* [Records from a data source]
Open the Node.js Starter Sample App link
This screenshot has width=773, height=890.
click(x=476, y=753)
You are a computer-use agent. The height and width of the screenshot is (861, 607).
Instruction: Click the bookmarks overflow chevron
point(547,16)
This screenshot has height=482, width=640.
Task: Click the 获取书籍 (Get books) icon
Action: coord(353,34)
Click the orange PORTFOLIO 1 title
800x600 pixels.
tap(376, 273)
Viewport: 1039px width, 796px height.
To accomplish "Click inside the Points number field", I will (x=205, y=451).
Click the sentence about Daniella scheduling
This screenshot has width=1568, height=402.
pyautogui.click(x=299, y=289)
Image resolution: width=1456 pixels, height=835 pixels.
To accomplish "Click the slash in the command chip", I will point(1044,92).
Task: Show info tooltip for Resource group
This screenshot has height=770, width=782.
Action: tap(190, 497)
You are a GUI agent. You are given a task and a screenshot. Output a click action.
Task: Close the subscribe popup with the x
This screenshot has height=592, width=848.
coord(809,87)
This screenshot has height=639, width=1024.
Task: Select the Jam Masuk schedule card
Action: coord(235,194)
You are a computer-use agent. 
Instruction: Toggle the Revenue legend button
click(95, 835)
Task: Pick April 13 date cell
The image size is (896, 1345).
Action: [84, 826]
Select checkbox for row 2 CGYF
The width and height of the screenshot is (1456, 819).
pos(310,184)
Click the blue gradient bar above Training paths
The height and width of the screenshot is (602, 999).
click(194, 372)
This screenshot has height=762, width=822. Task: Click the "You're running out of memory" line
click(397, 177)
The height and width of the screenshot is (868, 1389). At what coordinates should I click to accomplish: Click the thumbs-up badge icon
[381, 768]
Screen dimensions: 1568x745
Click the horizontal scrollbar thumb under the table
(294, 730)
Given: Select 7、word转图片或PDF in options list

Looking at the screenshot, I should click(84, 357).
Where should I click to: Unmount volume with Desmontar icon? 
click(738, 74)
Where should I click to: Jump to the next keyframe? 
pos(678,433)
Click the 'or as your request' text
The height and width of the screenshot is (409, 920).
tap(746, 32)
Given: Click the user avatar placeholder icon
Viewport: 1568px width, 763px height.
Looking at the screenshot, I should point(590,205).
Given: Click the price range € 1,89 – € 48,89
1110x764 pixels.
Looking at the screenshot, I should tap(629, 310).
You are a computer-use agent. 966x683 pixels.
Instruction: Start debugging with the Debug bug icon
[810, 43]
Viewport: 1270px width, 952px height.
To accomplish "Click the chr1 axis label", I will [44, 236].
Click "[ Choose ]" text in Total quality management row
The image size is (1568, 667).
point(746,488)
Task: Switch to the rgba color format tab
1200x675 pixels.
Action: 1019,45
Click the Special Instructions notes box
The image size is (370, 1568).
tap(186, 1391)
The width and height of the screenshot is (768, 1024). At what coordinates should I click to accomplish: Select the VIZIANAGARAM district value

* [EXERCISE GOAL]
When you reach the line that contains "You are a computer-use agent. The", stop; that line and every line before it, from the very first line of the data, should be restated word for word.

* [FINISHED TASK]
Open the Node.js Starter Sample App link
This screenshot has width=773, height=890.
click(x=476, y=753)
You are a computer-use agent. The height and width of the screenshot is (861, 607).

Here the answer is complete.